It’s fair to say the AFC North was the NFL’s best division in 2014. The North was the only division to send three of its four teams to the playoffs, which was just the sixth time that’s occurred under the current divisional format, which started in 2002. It went 26-13-1 in games outside the division, a .663 mark that was not just the best in the league, but the third-best from any season over that 13-year span.1
AFC North teams accomplished all of this despite beating each other up. The division is hardly known as one for the weak of heart, and with Cleveland competitive for most of the campaign, we actually saw a four-way playoff hunt for a good chunk of the season.

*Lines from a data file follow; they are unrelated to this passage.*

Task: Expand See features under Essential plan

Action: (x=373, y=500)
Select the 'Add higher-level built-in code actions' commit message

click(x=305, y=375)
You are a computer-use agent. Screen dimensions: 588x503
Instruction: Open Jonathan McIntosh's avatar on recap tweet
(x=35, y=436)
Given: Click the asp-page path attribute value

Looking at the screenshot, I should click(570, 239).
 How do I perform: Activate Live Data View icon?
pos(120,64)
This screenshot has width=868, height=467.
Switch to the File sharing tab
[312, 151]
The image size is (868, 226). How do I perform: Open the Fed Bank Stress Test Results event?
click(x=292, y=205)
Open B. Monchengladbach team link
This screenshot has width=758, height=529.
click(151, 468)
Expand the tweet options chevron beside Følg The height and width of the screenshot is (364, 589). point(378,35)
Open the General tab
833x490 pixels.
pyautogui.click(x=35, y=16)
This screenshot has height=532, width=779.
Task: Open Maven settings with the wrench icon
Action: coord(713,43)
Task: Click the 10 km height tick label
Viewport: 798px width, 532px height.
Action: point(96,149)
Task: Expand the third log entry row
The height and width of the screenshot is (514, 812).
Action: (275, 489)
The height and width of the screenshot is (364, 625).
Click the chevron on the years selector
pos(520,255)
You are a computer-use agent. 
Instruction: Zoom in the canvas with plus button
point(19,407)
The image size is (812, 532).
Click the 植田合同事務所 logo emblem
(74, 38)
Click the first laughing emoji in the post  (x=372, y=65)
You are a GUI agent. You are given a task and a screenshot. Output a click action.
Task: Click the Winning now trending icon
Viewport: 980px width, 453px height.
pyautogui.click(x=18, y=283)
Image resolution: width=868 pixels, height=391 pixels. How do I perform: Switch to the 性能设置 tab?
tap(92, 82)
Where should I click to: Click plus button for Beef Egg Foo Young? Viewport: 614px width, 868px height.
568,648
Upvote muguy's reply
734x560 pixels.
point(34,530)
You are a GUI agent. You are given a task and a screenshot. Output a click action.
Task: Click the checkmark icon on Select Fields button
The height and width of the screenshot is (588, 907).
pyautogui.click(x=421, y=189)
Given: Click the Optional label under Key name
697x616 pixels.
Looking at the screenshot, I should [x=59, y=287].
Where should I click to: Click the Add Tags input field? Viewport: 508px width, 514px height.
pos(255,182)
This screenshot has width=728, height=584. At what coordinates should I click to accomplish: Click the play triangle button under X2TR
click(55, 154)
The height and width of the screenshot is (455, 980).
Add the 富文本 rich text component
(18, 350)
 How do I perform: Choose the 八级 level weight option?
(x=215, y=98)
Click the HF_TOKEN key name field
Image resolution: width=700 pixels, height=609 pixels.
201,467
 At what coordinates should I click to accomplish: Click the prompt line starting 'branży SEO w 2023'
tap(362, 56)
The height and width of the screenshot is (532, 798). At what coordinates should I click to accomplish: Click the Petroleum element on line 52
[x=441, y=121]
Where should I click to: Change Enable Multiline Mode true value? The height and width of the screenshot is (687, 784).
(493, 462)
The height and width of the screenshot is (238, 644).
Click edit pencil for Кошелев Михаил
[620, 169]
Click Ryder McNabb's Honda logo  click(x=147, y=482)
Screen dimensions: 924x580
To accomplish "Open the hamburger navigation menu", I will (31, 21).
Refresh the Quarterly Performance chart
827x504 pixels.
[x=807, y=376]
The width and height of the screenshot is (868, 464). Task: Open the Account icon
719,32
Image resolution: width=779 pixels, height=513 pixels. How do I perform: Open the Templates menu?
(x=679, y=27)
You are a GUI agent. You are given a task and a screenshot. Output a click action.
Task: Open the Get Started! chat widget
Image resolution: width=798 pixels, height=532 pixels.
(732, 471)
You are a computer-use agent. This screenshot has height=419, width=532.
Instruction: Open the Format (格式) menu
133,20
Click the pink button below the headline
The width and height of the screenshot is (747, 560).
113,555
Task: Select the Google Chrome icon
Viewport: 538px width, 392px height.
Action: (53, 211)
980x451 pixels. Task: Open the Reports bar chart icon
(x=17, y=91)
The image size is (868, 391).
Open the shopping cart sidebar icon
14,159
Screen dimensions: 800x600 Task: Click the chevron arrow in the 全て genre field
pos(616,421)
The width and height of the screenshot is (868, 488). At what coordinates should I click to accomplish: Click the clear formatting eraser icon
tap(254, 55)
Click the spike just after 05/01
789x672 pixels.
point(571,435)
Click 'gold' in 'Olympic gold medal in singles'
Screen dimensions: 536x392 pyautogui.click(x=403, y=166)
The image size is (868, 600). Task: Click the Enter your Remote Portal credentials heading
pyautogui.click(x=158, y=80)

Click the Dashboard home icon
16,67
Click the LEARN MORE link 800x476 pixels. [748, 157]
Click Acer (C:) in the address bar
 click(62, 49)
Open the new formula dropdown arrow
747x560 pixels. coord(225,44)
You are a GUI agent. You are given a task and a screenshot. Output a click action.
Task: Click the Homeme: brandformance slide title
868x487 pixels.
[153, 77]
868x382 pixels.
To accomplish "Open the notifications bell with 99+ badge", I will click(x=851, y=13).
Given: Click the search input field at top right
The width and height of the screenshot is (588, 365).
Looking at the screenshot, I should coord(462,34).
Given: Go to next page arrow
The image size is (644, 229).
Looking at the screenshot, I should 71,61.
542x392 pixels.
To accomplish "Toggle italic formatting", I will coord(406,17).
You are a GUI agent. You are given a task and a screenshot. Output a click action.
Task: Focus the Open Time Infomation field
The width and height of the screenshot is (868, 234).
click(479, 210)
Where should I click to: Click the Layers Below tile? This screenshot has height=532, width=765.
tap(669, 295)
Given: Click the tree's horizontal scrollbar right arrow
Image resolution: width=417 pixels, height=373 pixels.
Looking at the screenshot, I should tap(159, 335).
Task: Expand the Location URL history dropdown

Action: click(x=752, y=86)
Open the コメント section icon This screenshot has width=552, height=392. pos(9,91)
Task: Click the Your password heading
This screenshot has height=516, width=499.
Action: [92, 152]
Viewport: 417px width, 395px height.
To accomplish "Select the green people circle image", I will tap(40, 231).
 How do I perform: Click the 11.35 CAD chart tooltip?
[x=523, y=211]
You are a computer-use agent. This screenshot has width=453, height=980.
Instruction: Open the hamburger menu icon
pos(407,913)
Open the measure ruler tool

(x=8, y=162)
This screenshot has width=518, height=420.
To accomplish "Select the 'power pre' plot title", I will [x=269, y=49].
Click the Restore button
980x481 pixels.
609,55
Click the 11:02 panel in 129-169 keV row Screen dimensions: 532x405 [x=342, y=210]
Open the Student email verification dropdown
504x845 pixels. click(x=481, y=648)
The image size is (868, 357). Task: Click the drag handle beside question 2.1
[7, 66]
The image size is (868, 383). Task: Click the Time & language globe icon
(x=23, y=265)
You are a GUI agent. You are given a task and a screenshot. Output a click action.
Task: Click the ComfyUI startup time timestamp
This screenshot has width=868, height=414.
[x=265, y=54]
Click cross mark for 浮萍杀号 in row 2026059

It ended in a familiar way, as a 63-yard touchdown pass to Antonio Brown sealed up the division for the Steelers against the Bengals in the regular season’s final game.
And it was the division’s third-place team that made it furthest into January. While the Bengals delivered another anonymous performance in a wild-card loss to the Colts, the Ravens managed to head into Pittsburgh and beat up a Le’Veon Bell–less Steelers team, prevailing 30-17. A week later, they went into New England and gave the eventual Super Bowl champion Patriots a huge scare, going up 28-14 before some substitution shenanigans and a late Joe Flacco interception yielded a 35-31 defeat.I wouldn’t be surprised if the Ravens followed that success with a division title in 2015. While Baltimore’s 10-6 record in 2014 was good for only third in the ultracompetitive North, the underlying numbers suggest the Ravens may have been the best team in the division. While the Steelers and Bengals were both legitimately good teams and deserved their trips to the playoffs, there were aspects of their performances that suggest they won’t be able to keep up with Baltimore this season.
One win separated the three teams atop the North last season. It would hardly be crazy to suggest we didn’t learn enough about the Steelers, Bengals, and Ravens from a 16-game sample to definitively say one team was better than the other two, especially given how they played against one another. The Bengals swept the Ravens, but the Steelers swept the Bengals, while the Ravens and Steelers split their two regular-season matchups before the Ravens came away with the duke in January.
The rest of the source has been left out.